Instead of just another bank branch, Acru aimed to create a social space that could become a neighborhood hub.

How Do You Design A Bank Branch In The Post-Occupy Era?

When’s the last time you set foot inside a bank? Financial institutions just generally aren’t built to support sociability. They’re designed around the single act of carrying out business in front of a banker, hence the tall cubicles and anonymous design. Acru, a community bank in Woodstock, Georgia, has subverted that system, hiring architecture and interiors firm ai3 to create a dedicated cafe environment that encourages locals to come on by and stay a while, whether or not they’re taking care of business. You can think of it as a direct reaction to the visceral sense that many people now have of banks as cloistered, opaque, and self-interested.

Acru (formerly CNT) was established a little over a decade ago, but this updated approach was in the works for about a year before the new location opened in 2011–fortuitous timing that coincided with the Occupy movement. “Our inspiration came from listening to what people shared with us about the burden money represented in their lives and their lack of access to a trusted adviser. As we designed our business model to change the way the world views money, we wanted a retail space designed to facilitate conversations and relationships to that end,” Acru CEO Matt Hames tells Co.Design.

The company’s ultimate goal is to humanize interactions, so it’s ironic that tech-centric transactions have actually given Acru a leg-up on their conglomerate competition. “Technology has neutralized the advantage big banks have historically enjoyed with their huge networks. And with many small banks refunding foreign ATM fees, access to cash isn’t inhibited either. But there is still a need for a physical location.” An apt word-of-mouth referral led him to hire Patrick and Lucy Johnson of ai3 to helm the project; they had just finished a coffeehouse in town that captured the spirit Acru was after.
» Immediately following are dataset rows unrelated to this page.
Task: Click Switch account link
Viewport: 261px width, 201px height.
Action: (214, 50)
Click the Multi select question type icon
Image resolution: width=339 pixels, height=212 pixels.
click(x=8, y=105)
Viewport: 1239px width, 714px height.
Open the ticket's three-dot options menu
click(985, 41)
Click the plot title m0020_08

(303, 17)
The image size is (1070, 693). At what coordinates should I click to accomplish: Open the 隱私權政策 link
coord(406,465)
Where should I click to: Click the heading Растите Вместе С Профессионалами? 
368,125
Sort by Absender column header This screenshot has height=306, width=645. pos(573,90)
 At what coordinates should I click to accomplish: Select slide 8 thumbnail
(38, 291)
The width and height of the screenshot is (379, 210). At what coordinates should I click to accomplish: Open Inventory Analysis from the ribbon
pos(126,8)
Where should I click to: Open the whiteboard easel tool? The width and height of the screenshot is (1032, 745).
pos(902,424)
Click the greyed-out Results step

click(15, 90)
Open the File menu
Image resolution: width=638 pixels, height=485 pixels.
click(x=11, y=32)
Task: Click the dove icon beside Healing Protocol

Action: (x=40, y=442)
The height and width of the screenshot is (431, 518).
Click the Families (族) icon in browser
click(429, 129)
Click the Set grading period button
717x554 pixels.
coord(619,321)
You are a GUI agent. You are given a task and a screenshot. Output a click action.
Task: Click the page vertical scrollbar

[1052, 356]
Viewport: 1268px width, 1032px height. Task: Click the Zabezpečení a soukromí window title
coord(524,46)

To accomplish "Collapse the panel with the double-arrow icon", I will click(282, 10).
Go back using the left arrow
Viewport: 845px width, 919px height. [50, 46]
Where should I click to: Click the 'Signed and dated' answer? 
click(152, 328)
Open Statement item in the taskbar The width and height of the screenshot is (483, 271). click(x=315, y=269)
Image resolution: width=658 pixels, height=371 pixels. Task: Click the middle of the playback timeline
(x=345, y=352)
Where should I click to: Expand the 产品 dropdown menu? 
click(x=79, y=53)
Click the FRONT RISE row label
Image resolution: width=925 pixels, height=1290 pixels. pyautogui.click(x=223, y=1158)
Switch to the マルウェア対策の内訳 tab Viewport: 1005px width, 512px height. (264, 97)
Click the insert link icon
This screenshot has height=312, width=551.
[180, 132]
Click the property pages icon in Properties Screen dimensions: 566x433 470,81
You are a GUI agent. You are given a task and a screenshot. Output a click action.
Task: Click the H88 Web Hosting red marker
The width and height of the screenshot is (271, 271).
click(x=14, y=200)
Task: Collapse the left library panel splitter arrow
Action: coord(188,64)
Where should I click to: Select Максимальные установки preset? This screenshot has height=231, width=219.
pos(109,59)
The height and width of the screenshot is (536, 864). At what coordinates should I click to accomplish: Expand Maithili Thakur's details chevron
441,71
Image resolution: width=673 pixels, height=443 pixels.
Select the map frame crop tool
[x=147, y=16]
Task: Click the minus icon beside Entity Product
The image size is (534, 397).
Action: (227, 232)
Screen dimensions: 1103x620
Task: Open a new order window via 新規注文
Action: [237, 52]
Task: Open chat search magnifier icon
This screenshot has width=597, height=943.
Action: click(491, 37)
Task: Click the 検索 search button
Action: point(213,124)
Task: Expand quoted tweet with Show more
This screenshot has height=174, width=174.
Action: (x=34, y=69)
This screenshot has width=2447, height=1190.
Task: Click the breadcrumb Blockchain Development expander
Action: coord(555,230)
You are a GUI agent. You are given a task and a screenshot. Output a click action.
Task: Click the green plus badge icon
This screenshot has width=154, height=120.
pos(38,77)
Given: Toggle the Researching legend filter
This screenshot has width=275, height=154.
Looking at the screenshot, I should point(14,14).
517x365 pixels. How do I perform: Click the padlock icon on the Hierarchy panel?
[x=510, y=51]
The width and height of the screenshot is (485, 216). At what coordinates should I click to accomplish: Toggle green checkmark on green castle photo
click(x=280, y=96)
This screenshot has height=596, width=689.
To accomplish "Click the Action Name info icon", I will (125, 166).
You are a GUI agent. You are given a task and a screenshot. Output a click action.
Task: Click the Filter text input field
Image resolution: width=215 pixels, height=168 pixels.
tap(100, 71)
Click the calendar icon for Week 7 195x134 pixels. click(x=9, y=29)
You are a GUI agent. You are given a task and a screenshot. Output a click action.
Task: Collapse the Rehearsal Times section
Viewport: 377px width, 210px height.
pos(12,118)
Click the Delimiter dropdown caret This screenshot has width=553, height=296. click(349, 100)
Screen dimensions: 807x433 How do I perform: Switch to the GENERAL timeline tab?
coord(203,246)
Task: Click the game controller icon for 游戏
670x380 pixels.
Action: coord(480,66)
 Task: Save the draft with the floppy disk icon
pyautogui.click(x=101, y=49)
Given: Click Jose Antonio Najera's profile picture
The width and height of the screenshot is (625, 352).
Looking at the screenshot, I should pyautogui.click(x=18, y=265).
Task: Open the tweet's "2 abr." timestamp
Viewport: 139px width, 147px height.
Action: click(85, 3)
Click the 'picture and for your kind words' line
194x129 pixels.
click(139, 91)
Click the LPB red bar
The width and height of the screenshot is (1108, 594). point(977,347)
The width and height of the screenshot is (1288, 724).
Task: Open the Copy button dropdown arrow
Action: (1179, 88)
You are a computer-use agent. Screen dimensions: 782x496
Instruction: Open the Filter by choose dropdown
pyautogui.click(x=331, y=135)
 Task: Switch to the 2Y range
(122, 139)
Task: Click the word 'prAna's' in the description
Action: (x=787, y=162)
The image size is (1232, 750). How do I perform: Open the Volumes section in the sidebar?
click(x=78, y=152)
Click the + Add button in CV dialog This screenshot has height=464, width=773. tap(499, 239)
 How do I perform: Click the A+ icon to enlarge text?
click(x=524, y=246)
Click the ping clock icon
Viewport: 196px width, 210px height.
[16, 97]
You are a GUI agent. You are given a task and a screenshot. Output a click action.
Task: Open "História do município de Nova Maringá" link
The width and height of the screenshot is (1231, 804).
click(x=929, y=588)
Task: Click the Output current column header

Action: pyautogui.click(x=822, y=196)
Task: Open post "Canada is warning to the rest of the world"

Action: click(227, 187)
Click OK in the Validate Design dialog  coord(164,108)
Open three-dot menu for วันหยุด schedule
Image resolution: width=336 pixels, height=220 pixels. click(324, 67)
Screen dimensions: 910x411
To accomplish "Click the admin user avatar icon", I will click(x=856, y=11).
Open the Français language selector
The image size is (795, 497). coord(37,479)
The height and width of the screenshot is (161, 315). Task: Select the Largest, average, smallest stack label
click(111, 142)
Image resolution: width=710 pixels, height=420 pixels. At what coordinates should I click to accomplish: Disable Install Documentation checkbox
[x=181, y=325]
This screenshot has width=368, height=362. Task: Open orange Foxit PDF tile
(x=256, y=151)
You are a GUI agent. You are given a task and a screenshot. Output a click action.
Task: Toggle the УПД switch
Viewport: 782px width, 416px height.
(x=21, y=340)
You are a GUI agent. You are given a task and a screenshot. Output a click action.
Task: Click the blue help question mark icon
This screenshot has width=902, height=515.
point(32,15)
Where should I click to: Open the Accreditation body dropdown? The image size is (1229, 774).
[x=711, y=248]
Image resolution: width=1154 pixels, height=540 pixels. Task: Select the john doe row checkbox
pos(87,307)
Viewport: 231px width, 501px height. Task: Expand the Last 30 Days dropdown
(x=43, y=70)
The original plan Hames laid out developed considerably through ai3’s collaborative “vision process,” a daylong retreat to achieve clarity and accord. In addition to the professional necessities–offices and individual spaces, conference room, open work areas, kitchen break area, server room, and storage–Hames left some room in the plan for a coffee bar. “At the time, the square footage devoted to this was significantly less than the other items. We chose to push the idea of community as far as it could go,” Patrick Johnson says. They took cues from restaurant, retail, and hospitality design, and ultimately readjusted the ratio of business to pleasure. “Essentially, we wanted to shift the program balance to the ‘social’ side and give these spaces more than 60% of the program, while blurring the line between where those areas start and end.”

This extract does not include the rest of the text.